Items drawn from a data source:

#####

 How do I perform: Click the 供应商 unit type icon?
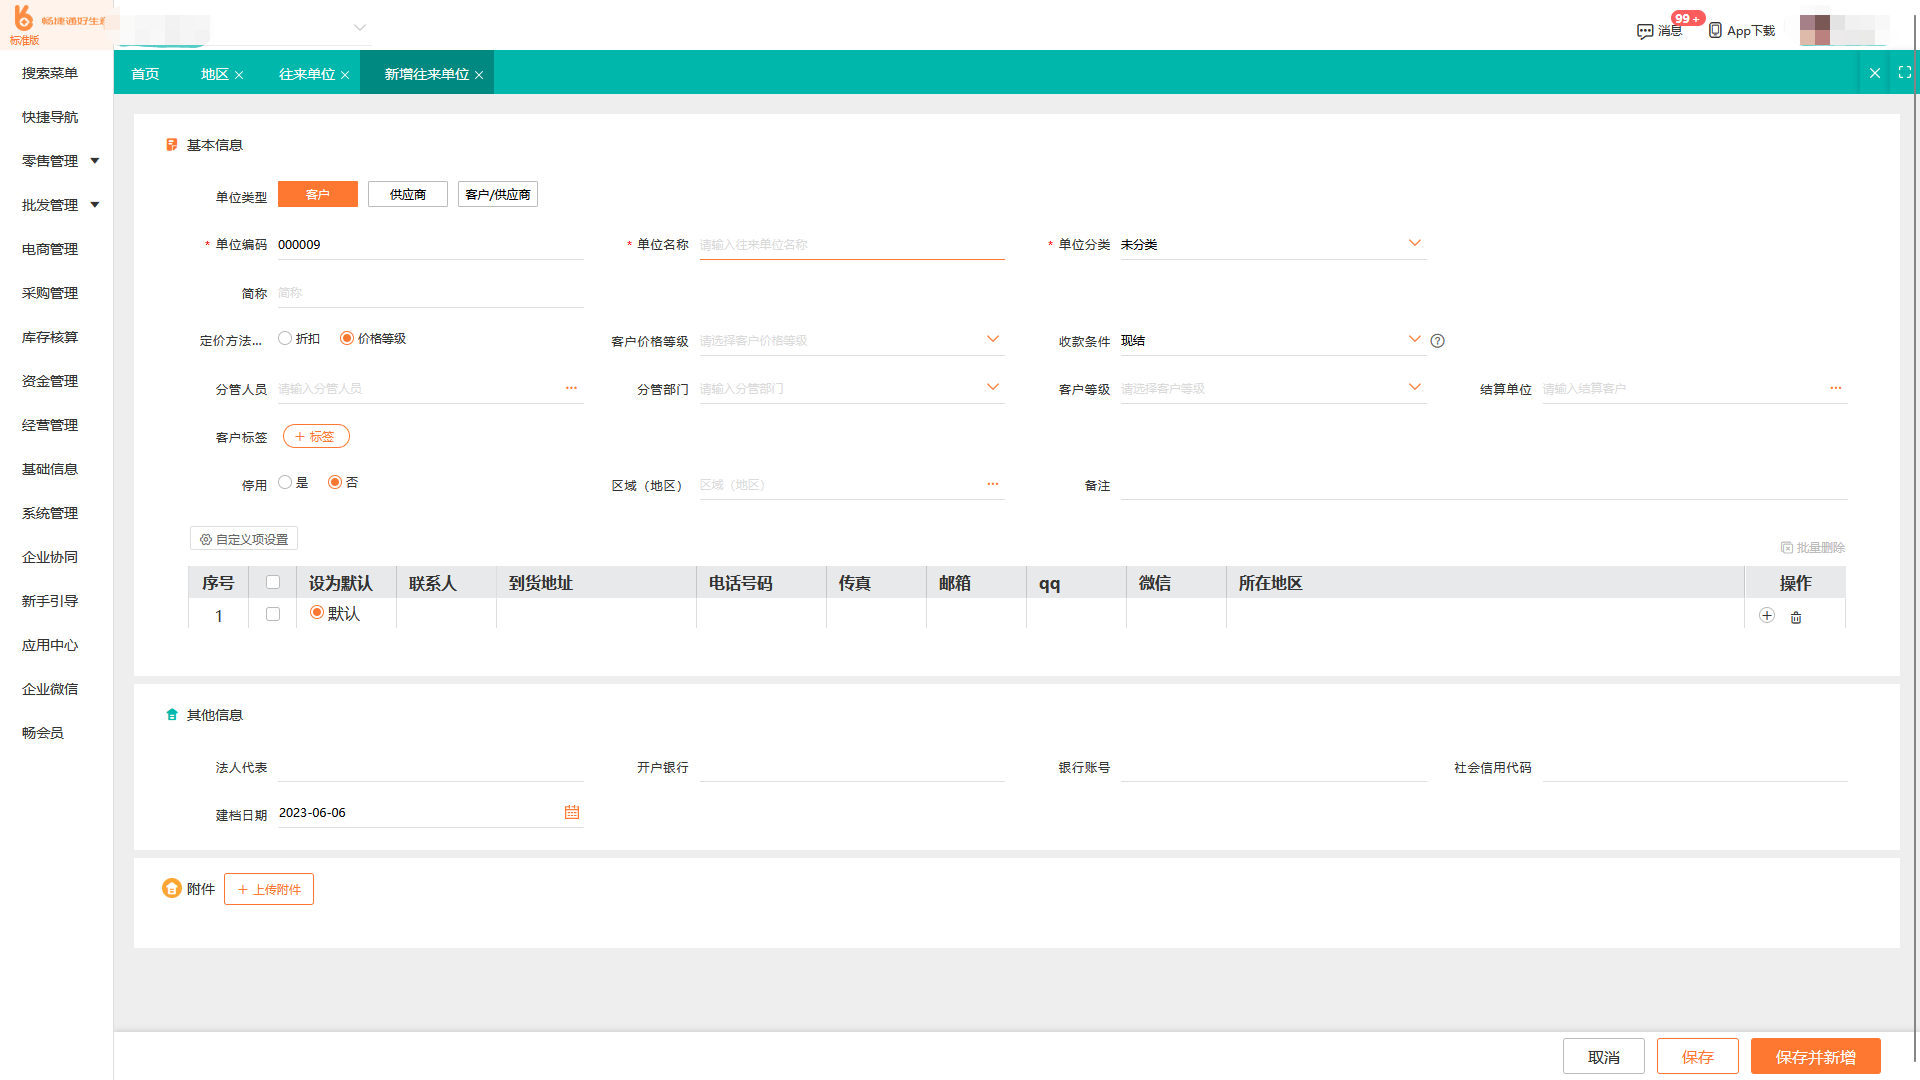[x=405, y=195]
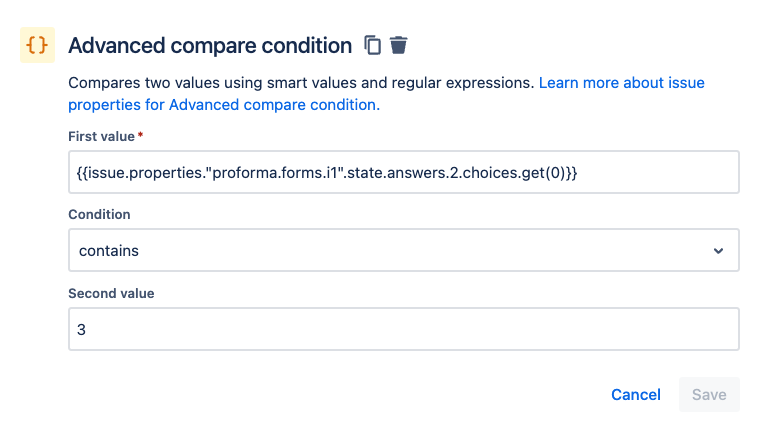Viewport: 769px width, 427px height.
Task: Duplicate the condition using the copy icon
Action: [x=373, y=45]
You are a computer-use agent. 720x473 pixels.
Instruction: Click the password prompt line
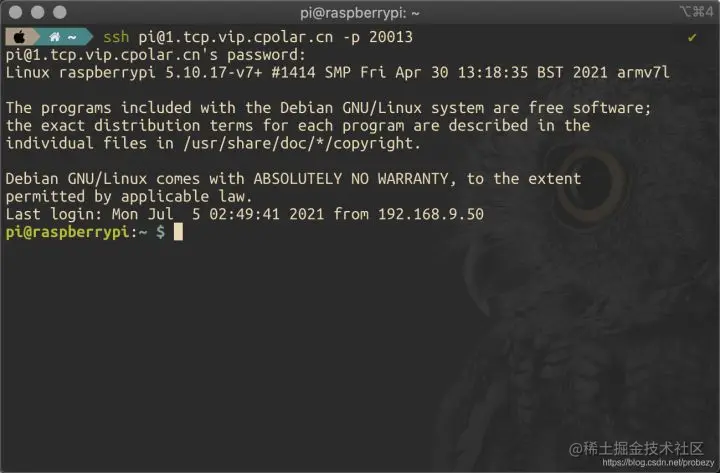pos(156,55)
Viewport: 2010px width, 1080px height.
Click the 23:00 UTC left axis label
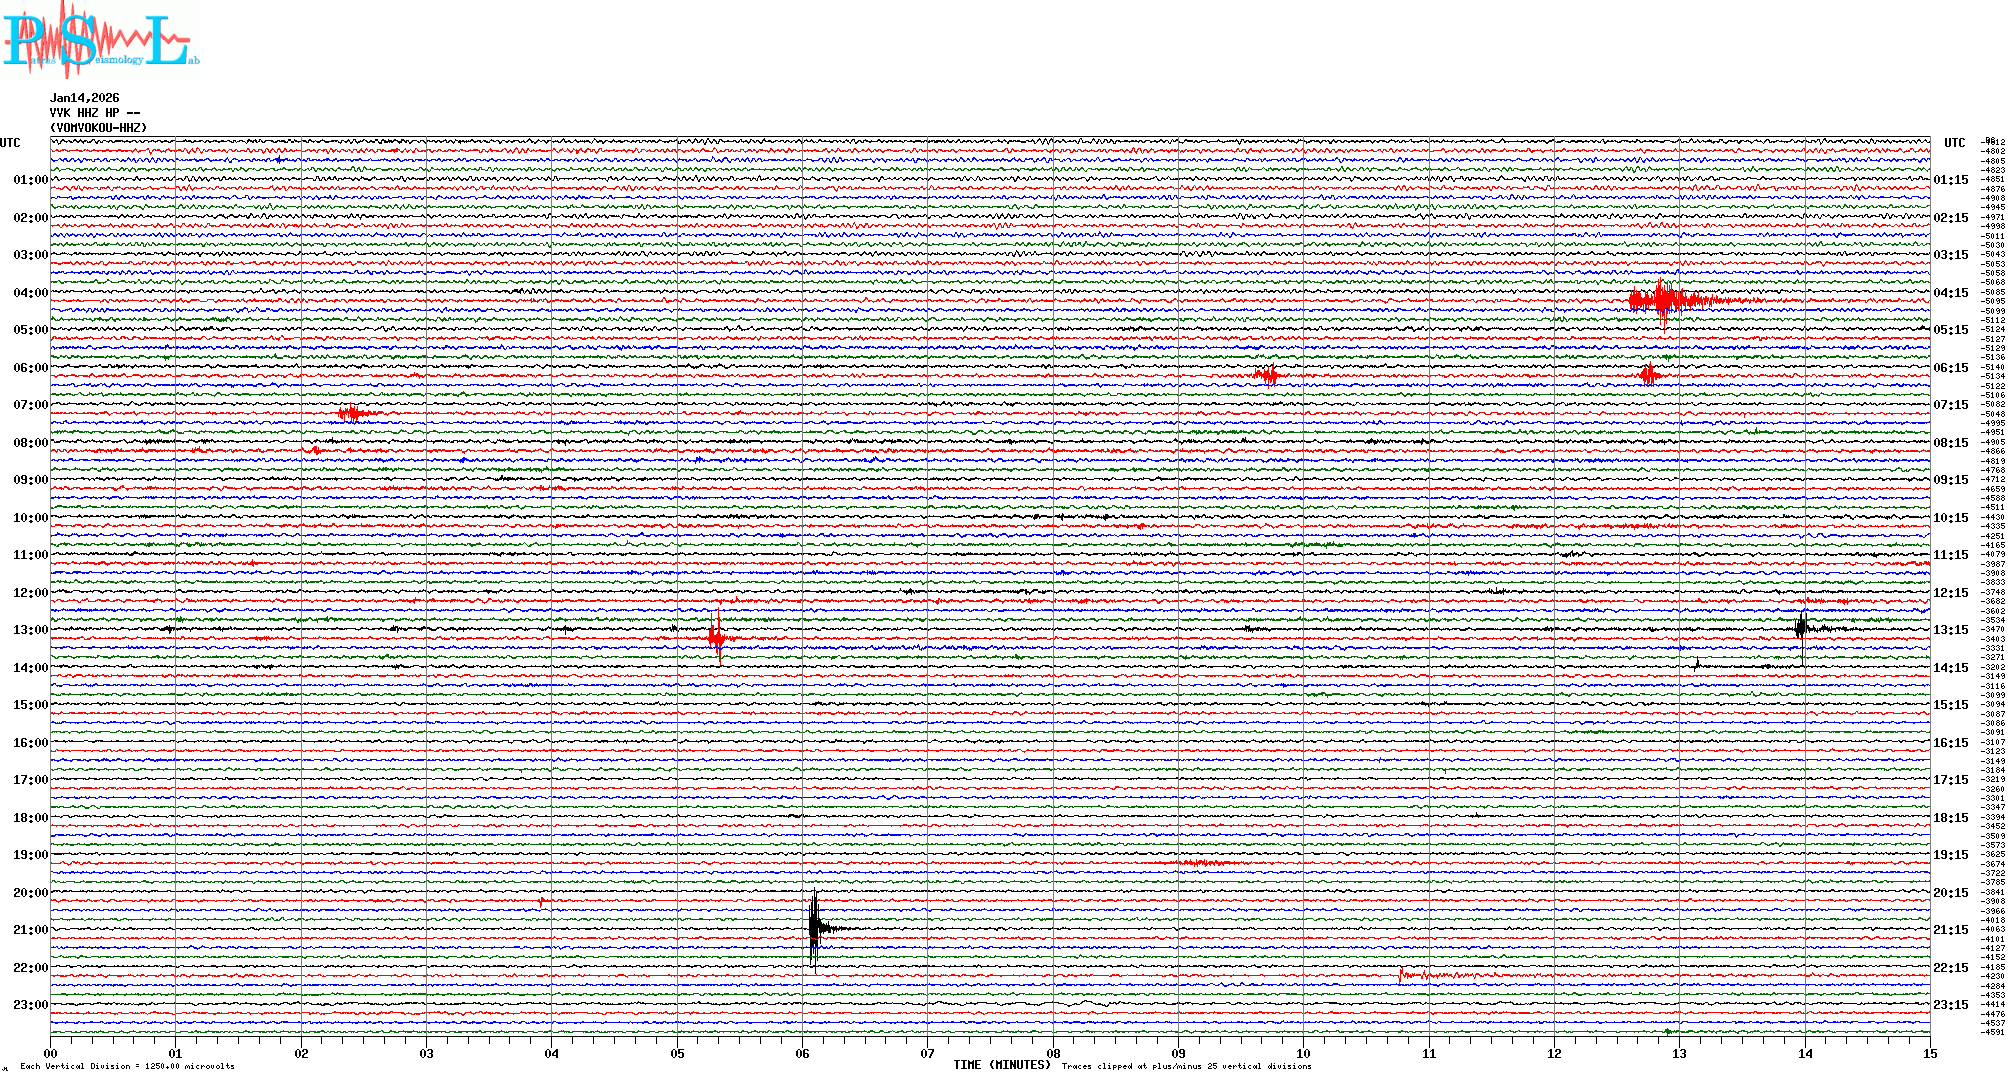click(x=30, y=1005)
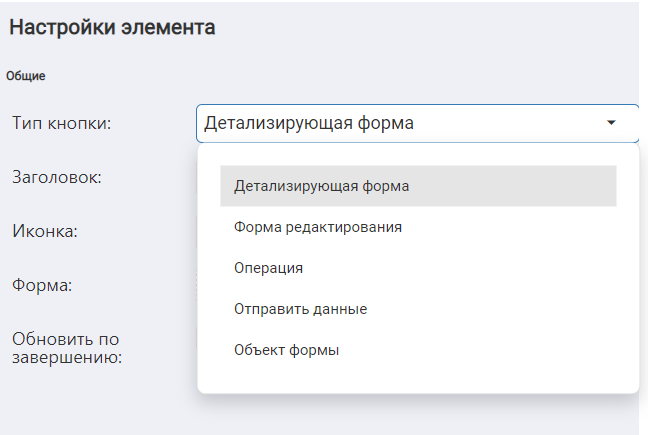Pick Отправить данные in the dropdown list
Image resolution: width=648 pixels, height=435 pixels.
[300, 309]
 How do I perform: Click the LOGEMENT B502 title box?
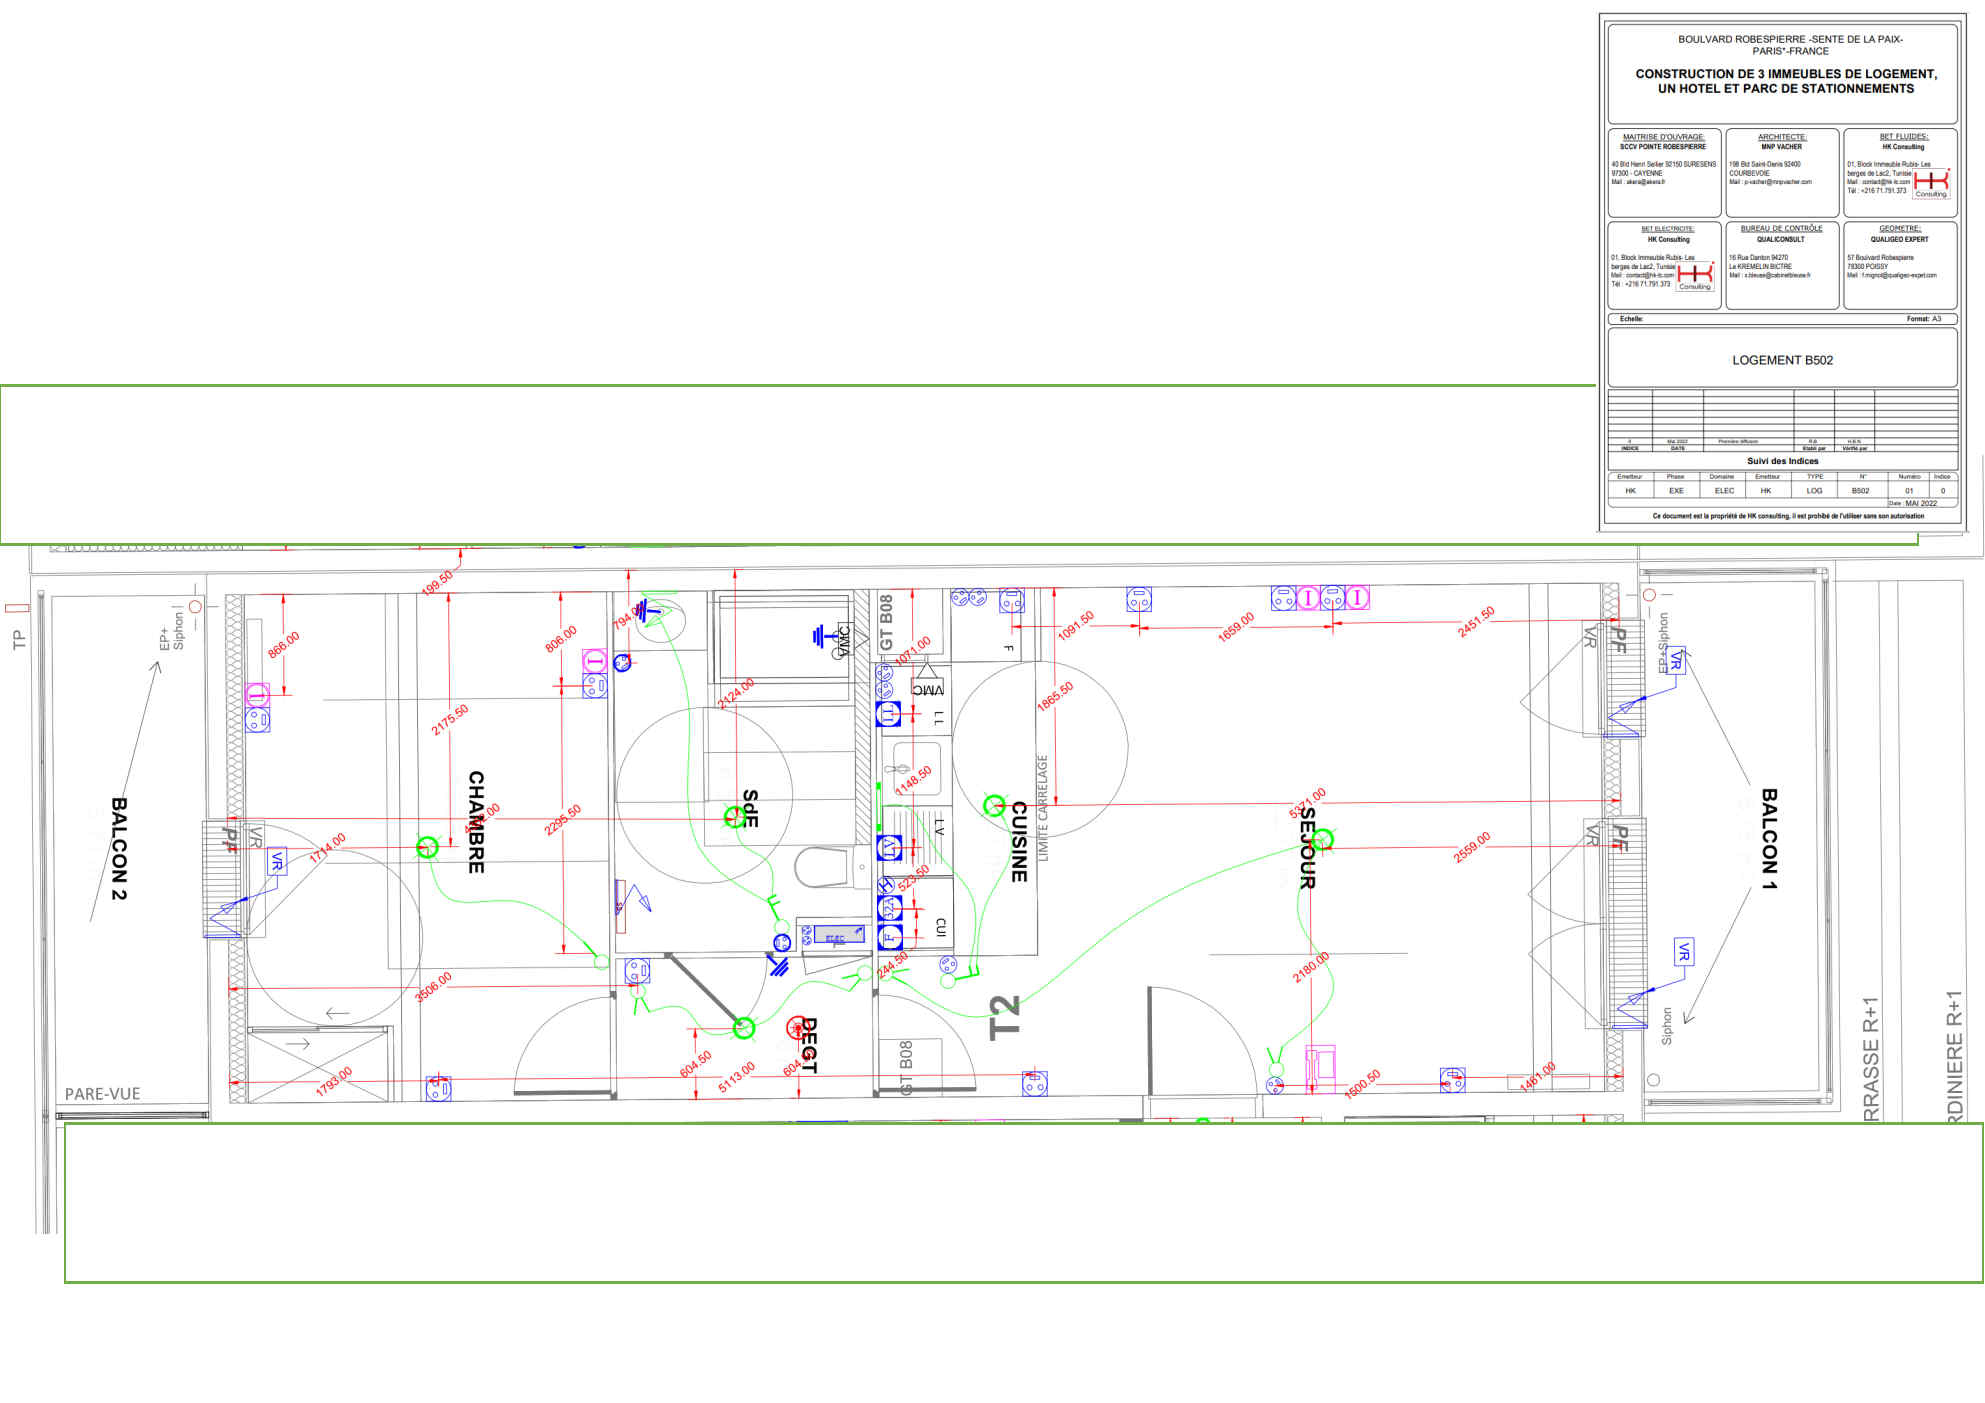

#####

Show every line of the records that contains the word "pixels", copying each line in full.

The answer:
You are a computer-use agent. 720x473 pixels.
Image resolution: width=648 pixels, height=435 pixels.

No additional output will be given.